The development of the conceptual framework of consultation-recording implementation will occur during the postimplementation phase according to established criteria: Prior to the postimplementation team meeting, the PI and each local PI and RA (seven individuals in total) will work separately to generate the framework. With the analysis of the transcripts of the patient and staff qualitative data in hand, each individual will first use the PARIHS framework as a starting template to which the themes and text exemplars will be fitted. Where an obvious fit of the data to the framework does not exist, the framework will be modified or expanded. Second, each individual will fit the qualitative findings of the oncology staff data to the diffusion of innovation theory and produce a summary of how this theory can be used to explain the implementation of consultation-recording practice. Third, each individual will attempt to build a comprehensive explanation of consultation-recording use that incorporates the PARIHS framework, diffusion of innovation theory, and social network theory. At the team meeting, the draft frameworks generated by these seven individuals will be reviewed by the entire research team. The final product will be a comprehensive conceptual framework of consultation-recording transfer and uptake that has a solid theoretical and empirical foundation.

Discussion

Implementation research has been criticised for failing to use implementation theories and frameworks in the development of protocols. A strength of this proposal is the prospective use of implementation theories, particularly the PARIHS framework, to identify, prioritise, and strategically address the contextual factors most relevant to successful implementation of consultation-recording use [32]. Particular attention has been paid to understanding the distinct contextual challenges in each of the cancer centres from which data will be gathered and tailoring the implementation strategy appropriately.
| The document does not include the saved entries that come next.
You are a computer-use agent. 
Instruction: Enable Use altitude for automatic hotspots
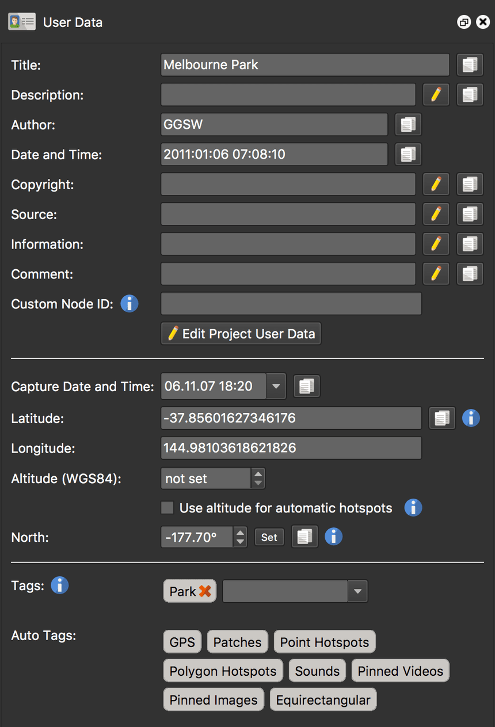167,508
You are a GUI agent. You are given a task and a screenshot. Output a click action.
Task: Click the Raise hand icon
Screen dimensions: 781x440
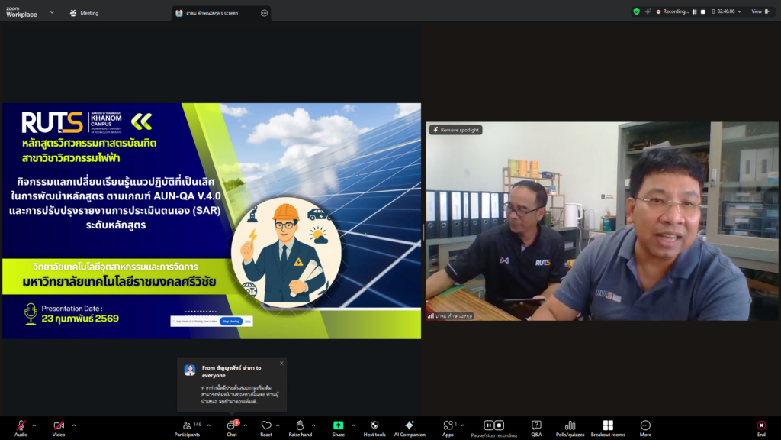[300, 425]
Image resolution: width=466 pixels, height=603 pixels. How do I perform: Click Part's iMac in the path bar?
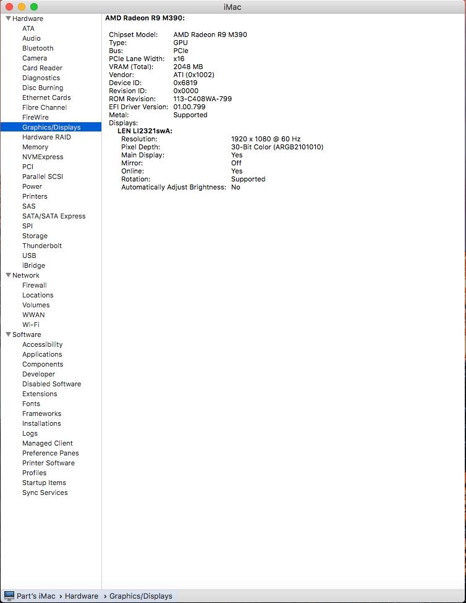pos(36,596)
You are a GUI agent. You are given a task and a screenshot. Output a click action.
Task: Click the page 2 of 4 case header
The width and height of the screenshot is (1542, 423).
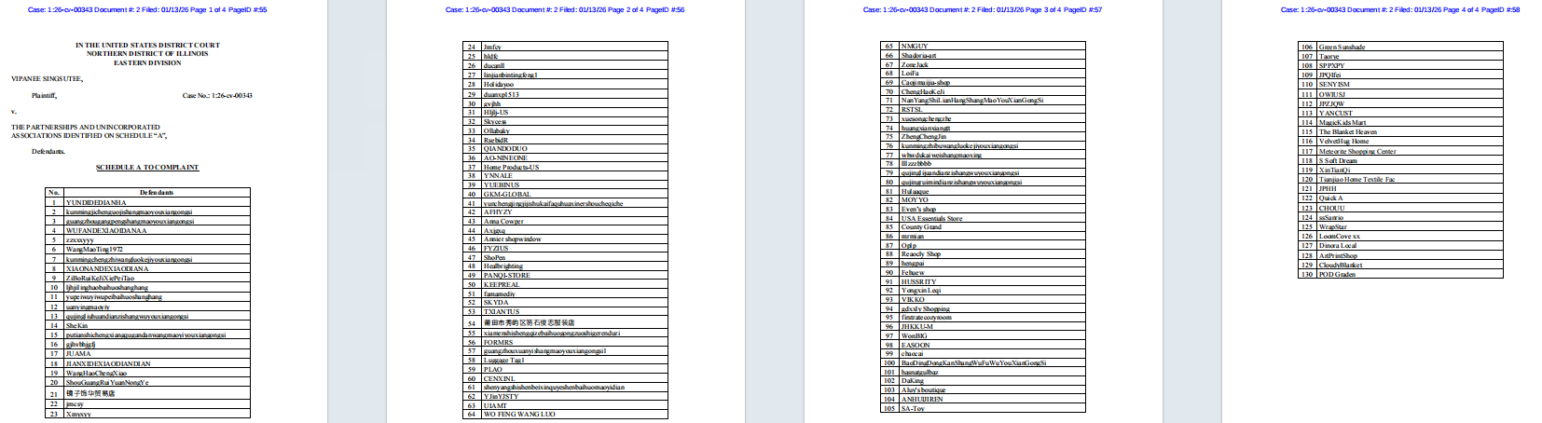tap(565, 9)
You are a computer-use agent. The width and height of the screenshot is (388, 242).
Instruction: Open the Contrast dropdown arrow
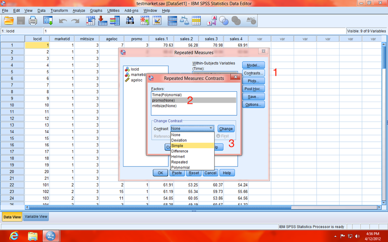(211, 129)
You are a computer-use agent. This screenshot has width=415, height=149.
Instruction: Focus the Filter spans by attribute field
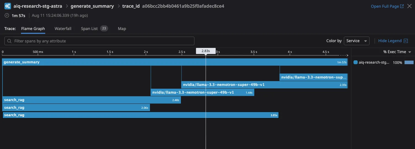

The proposed research will generate a conceptual framework for successful implementation of consultation-recording use in oncology, including a discussion of priority recommendations for implementation. A potential weakness of the proposed study is that the recommendations for successful implementation may be so heavily context specific as to limit the generalisability of the study findings to other oncology contexts. We will therefore endeavor to ascertain the key implementation factors that are generalisable to most oncology contexts and identify those specific factors that, while lacking generalisability across contexts, may be of critical relevance to particular contexts.

The impact of the proposed research lies beyond cancer. Consultation recordings have been used in family medicine and other medical subspecialties and have probable applications in many diseases and a variety of situations. The proposed study findings will advance our conceptual knowledge of intervention transfer and uptake and add to the field of KT.